Una cosa molto importante è la 'riconoscibilità' di una canzone, infatti ogni canzone è particolare a tal punto da spiccare tra le altre. Una canzone non te ne potrà mai ricordare un'altra.
Il risultato è quindi un album vario, che spazia tra canzoni ricche di intrumental e canzoni dove la voce del cantante ha decisamente il ruolo da protagonista.
"Love lost" è senza dubbio la migliore dell'album, dove sia voce che strumenti sanno essere al giusto posto. Inoltre la canzone ha un incredibile video che non smetterà mai di piacermi, con bambini e bambine nel mentre di una lezione di ginnastica all'aperto, non sembra niente di spettacolare ma è d'obbligo vedere per credere.

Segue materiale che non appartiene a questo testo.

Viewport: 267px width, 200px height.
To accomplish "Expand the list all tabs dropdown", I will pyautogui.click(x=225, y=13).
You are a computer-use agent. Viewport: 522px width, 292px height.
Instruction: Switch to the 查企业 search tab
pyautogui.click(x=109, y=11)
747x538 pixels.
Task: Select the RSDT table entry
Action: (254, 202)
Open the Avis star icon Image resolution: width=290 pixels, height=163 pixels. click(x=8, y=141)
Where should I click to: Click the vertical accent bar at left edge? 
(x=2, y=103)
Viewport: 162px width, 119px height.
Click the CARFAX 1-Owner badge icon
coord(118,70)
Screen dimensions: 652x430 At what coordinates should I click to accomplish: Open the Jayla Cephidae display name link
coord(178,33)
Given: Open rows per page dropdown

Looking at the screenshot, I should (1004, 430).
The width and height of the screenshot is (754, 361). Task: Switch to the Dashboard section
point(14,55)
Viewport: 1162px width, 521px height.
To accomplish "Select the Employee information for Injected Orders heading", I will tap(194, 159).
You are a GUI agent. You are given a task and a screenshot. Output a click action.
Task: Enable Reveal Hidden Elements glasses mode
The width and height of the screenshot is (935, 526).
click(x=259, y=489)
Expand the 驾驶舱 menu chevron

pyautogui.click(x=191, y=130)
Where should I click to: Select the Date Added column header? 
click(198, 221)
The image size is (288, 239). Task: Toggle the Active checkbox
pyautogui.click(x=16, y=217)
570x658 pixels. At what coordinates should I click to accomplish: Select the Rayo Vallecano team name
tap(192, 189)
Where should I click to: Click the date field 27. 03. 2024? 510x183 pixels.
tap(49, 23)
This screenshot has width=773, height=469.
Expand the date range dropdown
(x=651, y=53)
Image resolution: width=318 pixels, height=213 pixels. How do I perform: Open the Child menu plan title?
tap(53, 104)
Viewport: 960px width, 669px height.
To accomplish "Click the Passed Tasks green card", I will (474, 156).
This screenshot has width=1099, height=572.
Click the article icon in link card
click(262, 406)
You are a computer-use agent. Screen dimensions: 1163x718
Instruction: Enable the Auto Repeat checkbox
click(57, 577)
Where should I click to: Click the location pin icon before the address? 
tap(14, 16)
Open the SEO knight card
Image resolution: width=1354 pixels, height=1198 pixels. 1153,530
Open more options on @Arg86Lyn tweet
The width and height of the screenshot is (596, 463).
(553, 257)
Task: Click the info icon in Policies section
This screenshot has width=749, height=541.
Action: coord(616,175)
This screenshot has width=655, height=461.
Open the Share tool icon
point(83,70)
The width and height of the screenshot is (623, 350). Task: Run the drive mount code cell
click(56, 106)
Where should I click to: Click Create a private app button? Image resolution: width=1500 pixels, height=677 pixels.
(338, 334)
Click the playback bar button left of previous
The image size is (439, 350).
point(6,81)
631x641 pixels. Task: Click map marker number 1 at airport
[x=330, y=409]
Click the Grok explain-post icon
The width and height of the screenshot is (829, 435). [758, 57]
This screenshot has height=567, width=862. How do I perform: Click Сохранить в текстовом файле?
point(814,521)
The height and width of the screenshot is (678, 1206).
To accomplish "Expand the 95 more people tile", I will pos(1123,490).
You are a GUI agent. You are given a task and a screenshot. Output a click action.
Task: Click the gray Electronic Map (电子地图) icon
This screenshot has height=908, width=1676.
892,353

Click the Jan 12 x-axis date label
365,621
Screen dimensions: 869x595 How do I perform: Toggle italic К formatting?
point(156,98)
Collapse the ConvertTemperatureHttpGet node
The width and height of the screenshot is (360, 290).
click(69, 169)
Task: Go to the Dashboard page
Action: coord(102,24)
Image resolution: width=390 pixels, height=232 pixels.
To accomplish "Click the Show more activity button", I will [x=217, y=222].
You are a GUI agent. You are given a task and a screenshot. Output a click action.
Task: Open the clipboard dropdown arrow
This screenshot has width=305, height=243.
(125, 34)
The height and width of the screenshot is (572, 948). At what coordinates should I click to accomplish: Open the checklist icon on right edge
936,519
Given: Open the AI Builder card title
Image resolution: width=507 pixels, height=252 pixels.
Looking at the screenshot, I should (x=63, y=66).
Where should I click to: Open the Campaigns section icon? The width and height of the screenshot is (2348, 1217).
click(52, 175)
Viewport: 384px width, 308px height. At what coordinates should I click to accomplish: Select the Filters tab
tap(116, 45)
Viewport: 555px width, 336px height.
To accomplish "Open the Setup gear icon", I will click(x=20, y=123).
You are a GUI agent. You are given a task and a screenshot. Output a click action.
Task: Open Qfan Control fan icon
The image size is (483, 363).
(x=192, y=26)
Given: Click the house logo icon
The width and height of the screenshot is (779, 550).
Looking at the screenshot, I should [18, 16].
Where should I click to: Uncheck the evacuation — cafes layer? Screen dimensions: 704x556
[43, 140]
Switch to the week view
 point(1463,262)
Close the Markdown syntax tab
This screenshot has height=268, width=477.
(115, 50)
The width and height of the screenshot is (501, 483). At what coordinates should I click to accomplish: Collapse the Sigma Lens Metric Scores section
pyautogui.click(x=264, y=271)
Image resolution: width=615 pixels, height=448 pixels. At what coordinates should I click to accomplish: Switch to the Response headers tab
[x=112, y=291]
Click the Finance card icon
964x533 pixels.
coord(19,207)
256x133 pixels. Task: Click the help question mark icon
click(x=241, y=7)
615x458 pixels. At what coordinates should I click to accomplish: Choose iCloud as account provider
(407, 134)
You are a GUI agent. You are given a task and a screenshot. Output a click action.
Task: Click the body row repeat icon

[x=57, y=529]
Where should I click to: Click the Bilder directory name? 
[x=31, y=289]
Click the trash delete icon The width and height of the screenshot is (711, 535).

"Rest" è una delle più monotone dell'album, perché anche quando le chitarre stridono e si entra nel vivo della canzone il ritmo rimane uguale e la voce abbastanza distante.
"Sweet Disposition" non ha nemmeno bisogno di essere commentata. È la più famosa dell'album e questo non solo perché è presente in "500 days of summer". La cullante voce di Dougy Mandagi ci trascina dall'inizio alla fine e ogni strumento ha il giusto tempismo per emergere nell'arco della canzone; basso, chitarre, batteria, tutto incastrato a misura d'arte.
Senza parlare del ritornello che con i cori in sottofondo diventa inconfondibile.
Il finale con il tamburo è perfetto e si aggancia perfettamente alla canzone seguente che inizia con una chitarra all'orecchio molto dolce e aggiungendo via via strumenti e voce creando un ritmo che trasporta, mettendo allegria: "down river".
Il gioco di strumenti e voce prima del ritornello, le trombe, gli xilofoni e il modo di cantare di Mandagi fanno sembrare tutta la canzone una favola, con castelli, fate e principi.
"Soldier On' è la malinconica dell'album e viene suonata con una chitarra che ci ninnananna insieme alla grandiose voce del frontman asiatico fino a 3/4 della canzone dove tutto prende vita grazie a un assolo di chitarra che poi si affievolisce man mano, insieme allo alla voce. Grande interpretazione.
Ci pensa "Fader" a riportare colore all'album con questa canzone pop caratterizzante per i cori e il ritmo che rimane costante fino alla fine, ad eccezione di un assolo a metà canzone degno di nota. Canzone orecchiabile, la riascolterete all'infinito.
"Fools" sembra fatta apposta per far emergere le doti canore del frontman perché in quanto a musicalità è abbastanza monotona e costante mentre "Resurrection" sembra dare una scossa a "Fools", utilizzando uno stile completamente diverso, progressiva, graduale nell'inserimento degli strumenti anche se per la prima parte della canzone singhiozza tra momenti in cui la musica cresce e poi si calma. A 3.27 c'è il vero scoppio della canzone, con uno spirito molto rockeggiante ma che sta a pennello con la prima parte della canzone. Anche questa è una delle migliori dell'album, meno orecchiabile ma sono evidenti le potenzialità del gruppo.
"Science of Fear" l'ho conosciuta grazie al video che pare un trailer di "Sin City": bianco e nero e particolari gialli.
È un capolavoro, non solo il video ma anche la canzone che è ricca di passione dai primi secondi. A questo punto dell'album i The Temper Trap non possono più deludere, perché riescono perfettamente a sposare gli strumenti.
"Drum Song" è sottovalutata. Qui i The Temper Trap vogliono far vedere che hanno carattere anche senza la grandiosa voce di Dougy. E ci riescono benissimo. Peccato non sia per niente la stessa cosa.
Grande album. Uno dei migliori che abbia mai ascoltato e che ho avuto il coraggio di commentare con un "perfetto". Ogni canzone ha il giusto posto, non è un album impegnativo ma piacevole, perfetto per ogni tipo di giornata vista l'alternanza tra il malinconico, l'energico e il rilassante.
Non so perché con il secondo album si siano lasciati andare così, una canzone più odiosa e simile all'altra. Spero che recuperino con un prossimo album, sarebbe un peccato.